▶ [Extracted data]
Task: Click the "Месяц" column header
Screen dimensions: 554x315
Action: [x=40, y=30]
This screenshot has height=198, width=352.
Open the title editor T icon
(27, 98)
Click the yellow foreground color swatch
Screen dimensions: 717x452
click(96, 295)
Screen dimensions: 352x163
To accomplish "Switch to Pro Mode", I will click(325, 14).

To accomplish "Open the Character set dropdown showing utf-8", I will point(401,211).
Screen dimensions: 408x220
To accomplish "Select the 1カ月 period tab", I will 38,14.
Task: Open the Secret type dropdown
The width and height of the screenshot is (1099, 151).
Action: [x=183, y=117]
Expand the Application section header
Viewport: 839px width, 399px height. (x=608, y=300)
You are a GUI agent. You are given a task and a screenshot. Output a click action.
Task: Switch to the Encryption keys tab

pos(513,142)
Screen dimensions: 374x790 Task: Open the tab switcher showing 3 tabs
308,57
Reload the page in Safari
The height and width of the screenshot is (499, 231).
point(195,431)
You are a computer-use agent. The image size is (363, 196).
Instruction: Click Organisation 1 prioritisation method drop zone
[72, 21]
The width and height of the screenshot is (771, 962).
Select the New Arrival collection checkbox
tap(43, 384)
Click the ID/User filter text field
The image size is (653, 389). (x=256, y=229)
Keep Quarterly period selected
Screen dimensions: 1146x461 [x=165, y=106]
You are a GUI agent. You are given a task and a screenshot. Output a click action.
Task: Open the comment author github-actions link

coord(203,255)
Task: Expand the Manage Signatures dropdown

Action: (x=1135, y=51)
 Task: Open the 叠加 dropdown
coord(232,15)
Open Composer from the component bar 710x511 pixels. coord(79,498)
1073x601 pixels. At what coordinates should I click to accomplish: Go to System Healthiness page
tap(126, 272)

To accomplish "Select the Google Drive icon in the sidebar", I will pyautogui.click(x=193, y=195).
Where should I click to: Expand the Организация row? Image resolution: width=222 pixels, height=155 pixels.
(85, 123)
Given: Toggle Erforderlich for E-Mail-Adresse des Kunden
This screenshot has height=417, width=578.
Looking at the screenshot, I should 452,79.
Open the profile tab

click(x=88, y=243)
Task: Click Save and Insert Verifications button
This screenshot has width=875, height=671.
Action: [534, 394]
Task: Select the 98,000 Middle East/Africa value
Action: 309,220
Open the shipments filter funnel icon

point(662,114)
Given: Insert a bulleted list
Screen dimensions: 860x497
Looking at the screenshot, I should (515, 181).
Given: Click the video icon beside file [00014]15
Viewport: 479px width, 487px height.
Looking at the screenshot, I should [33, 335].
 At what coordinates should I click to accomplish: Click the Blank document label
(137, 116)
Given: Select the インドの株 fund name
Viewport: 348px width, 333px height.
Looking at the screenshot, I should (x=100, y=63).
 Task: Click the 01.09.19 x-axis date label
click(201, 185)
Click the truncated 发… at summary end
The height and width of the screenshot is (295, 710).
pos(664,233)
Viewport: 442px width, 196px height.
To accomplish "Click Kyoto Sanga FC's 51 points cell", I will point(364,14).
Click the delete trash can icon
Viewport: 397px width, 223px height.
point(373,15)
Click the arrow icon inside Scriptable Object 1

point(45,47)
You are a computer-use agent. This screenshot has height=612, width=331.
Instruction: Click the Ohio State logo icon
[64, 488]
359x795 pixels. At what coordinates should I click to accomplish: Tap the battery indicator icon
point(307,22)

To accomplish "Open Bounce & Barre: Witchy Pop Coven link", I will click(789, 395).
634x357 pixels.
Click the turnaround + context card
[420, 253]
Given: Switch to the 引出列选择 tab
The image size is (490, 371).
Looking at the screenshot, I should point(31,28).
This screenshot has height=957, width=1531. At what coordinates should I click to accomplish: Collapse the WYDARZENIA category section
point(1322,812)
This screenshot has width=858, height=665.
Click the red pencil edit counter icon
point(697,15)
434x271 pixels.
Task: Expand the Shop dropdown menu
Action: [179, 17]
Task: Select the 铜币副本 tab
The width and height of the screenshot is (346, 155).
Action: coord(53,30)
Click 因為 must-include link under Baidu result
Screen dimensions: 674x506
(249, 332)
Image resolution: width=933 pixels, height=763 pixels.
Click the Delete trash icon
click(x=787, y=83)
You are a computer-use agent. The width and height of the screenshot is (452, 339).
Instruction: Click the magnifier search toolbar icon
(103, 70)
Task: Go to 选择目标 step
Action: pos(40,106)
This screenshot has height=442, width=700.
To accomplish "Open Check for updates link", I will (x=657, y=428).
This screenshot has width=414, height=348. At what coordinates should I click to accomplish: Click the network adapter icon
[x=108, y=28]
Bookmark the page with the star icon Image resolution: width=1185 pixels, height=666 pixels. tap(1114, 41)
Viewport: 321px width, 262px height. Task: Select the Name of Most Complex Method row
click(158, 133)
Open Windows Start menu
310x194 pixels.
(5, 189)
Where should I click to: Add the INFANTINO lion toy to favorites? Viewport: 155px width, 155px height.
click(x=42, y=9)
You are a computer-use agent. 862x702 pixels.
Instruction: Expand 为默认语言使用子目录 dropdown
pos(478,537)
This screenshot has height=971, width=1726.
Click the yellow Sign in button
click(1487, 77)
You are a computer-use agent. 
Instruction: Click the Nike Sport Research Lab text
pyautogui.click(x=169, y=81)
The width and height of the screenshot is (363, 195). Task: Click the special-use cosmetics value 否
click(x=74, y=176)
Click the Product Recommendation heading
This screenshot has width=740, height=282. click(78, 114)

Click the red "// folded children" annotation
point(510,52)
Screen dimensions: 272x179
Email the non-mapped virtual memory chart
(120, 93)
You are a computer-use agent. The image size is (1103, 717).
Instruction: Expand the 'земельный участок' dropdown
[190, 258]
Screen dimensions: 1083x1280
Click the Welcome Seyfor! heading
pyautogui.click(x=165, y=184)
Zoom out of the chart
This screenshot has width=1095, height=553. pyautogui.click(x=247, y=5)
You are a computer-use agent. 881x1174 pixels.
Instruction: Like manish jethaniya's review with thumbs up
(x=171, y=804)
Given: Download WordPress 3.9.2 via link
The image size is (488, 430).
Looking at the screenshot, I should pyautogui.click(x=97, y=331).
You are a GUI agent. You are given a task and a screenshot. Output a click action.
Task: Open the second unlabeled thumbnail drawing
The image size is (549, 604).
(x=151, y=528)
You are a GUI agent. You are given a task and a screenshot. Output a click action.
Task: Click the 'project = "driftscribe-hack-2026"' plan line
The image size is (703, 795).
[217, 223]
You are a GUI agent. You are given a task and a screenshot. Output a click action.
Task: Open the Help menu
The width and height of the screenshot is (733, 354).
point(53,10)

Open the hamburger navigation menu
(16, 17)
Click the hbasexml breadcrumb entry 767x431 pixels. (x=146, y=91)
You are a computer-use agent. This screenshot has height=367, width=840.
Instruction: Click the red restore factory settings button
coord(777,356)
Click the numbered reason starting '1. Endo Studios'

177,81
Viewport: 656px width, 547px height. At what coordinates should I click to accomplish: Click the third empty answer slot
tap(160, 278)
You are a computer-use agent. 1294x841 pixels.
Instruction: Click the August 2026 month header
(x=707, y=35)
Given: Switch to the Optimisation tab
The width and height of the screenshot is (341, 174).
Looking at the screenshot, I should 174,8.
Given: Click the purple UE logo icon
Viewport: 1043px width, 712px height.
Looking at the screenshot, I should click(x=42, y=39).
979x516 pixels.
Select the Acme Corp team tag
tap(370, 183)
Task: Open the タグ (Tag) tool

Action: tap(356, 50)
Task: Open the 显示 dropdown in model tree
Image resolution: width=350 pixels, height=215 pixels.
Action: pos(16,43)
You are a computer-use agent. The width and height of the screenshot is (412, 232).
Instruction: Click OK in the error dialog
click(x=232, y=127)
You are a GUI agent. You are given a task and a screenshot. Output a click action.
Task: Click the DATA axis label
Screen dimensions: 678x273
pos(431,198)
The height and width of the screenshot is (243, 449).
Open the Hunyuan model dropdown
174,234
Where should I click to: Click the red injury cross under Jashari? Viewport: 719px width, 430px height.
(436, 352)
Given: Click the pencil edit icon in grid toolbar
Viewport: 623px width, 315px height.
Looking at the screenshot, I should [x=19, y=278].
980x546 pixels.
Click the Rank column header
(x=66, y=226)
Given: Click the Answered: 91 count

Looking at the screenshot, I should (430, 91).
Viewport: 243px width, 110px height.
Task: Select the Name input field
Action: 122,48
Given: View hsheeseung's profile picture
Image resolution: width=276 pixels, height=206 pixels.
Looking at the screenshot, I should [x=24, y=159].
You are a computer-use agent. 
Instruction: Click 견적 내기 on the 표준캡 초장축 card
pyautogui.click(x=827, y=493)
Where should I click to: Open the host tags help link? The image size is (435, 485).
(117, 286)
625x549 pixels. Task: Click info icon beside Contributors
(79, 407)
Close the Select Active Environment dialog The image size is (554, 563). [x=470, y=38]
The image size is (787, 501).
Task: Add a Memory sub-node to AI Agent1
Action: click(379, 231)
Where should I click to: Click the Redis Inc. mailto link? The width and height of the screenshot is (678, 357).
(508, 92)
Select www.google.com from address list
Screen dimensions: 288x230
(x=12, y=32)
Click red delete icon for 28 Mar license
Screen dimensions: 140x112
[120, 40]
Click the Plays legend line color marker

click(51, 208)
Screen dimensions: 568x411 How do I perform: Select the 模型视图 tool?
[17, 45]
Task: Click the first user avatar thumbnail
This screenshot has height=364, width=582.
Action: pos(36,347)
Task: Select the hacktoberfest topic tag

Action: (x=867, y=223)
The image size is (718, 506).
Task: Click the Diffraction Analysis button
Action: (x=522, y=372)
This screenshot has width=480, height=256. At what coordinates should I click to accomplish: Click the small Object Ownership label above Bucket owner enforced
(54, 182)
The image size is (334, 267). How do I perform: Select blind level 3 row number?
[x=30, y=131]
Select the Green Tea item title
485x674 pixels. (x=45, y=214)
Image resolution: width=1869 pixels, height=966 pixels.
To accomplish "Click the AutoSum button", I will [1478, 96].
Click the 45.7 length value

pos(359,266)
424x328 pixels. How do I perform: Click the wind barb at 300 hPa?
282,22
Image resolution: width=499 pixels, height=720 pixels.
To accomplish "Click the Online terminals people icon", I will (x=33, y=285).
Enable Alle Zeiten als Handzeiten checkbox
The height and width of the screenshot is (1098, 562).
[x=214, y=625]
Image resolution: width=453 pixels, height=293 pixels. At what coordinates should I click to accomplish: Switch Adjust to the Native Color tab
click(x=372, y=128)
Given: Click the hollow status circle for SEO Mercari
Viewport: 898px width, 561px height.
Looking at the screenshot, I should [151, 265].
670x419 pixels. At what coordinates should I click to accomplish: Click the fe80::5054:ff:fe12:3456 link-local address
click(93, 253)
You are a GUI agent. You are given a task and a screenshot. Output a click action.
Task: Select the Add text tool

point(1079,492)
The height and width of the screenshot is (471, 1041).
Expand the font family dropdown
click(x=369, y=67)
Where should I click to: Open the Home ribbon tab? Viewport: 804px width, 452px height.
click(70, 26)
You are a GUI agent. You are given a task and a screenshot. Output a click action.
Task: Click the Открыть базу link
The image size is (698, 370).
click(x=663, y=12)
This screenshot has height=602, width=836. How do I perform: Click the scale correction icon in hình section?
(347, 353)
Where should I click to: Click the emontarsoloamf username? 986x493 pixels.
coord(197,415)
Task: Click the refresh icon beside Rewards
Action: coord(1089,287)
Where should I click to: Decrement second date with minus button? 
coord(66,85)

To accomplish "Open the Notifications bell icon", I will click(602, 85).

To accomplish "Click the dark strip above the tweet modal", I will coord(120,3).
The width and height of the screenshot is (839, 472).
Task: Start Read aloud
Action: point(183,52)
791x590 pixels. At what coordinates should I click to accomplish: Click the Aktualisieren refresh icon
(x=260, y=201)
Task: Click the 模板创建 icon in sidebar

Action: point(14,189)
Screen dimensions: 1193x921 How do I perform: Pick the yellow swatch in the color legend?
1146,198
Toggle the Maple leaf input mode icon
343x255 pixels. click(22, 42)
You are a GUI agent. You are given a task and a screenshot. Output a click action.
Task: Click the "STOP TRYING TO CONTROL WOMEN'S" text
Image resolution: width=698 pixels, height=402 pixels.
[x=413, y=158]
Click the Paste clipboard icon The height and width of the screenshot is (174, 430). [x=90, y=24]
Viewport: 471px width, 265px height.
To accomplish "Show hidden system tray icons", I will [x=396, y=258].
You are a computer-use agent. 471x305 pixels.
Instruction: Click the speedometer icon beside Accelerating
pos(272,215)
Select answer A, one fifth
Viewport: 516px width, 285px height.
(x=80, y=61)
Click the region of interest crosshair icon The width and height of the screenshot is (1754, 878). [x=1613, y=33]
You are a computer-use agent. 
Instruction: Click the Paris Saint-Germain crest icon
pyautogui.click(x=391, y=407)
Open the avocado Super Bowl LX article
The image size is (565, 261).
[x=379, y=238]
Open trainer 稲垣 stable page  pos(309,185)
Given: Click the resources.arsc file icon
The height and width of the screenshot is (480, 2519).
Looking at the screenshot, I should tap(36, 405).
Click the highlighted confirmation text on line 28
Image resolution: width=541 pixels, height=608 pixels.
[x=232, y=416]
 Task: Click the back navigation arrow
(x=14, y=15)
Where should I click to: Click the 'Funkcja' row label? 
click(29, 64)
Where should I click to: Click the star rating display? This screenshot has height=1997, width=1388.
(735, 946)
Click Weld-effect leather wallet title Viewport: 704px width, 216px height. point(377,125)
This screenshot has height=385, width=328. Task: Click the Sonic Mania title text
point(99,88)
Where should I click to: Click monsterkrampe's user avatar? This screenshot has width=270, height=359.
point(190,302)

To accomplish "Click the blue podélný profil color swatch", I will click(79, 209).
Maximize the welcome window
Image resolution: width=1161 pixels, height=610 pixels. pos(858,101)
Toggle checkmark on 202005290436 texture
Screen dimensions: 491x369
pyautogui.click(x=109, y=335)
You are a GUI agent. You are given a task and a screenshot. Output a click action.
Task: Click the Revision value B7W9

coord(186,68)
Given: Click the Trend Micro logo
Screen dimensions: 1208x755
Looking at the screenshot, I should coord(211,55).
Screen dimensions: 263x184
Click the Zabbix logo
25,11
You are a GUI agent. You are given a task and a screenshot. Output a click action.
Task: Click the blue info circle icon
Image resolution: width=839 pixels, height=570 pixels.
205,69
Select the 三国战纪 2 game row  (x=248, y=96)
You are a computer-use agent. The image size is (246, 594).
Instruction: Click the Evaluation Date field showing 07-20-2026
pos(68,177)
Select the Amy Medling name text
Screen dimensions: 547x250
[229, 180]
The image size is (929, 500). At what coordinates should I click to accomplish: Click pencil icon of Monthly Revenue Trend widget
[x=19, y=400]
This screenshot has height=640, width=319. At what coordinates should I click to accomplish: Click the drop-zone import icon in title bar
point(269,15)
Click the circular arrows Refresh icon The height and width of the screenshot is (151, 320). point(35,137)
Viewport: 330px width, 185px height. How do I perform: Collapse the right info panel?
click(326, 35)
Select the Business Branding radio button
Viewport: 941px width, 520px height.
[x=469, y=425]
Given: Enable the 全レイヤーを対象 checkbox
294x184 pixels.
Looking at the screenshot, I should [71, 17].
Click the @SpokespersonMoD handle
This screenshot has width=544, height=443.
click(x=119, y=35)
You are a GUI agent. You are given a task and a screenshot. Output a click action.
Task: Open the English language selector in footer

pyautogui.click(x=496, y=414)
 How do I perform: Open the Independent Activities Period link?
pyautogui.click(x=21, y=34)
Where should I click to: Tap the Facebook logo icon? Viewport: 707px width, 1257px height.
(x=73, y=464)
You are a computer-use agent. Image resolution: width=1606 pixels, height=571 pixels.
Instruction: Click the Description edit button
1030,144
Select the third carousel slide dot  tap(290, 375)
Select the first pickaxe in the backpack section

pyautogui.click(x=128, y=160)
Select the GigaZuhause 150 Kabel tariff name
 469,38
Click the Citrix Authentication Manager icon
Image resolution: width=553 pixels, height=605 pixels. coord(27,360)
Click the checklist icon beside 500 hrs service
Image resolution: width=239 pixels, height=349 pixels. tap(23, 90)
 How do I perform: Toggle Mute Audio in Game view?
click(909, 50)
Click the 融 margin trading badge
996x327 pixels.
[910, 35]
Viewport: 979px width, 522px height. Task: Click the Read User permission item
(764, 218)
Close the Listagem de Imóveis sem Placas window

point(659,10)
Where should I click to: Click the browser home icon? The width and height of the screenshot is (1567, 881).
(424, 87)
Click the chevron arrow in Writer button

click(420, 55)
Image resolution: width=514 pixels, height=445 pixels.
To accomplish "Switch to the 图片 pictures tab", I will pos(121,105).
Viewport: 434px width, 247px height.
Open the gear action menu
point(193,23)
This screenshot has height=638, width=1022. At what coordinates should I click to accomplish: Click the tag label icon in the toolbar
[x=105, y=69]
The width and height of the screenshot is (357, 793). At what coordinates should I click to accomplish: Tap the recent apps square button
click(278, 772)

▶ [Task goal]
Whenever a line of the data includes the word "circle", show that line in full.

▶ [Exercise result]
Given: Click the hollow status circle for SEO Mercari
Task: Click the blue info circle icon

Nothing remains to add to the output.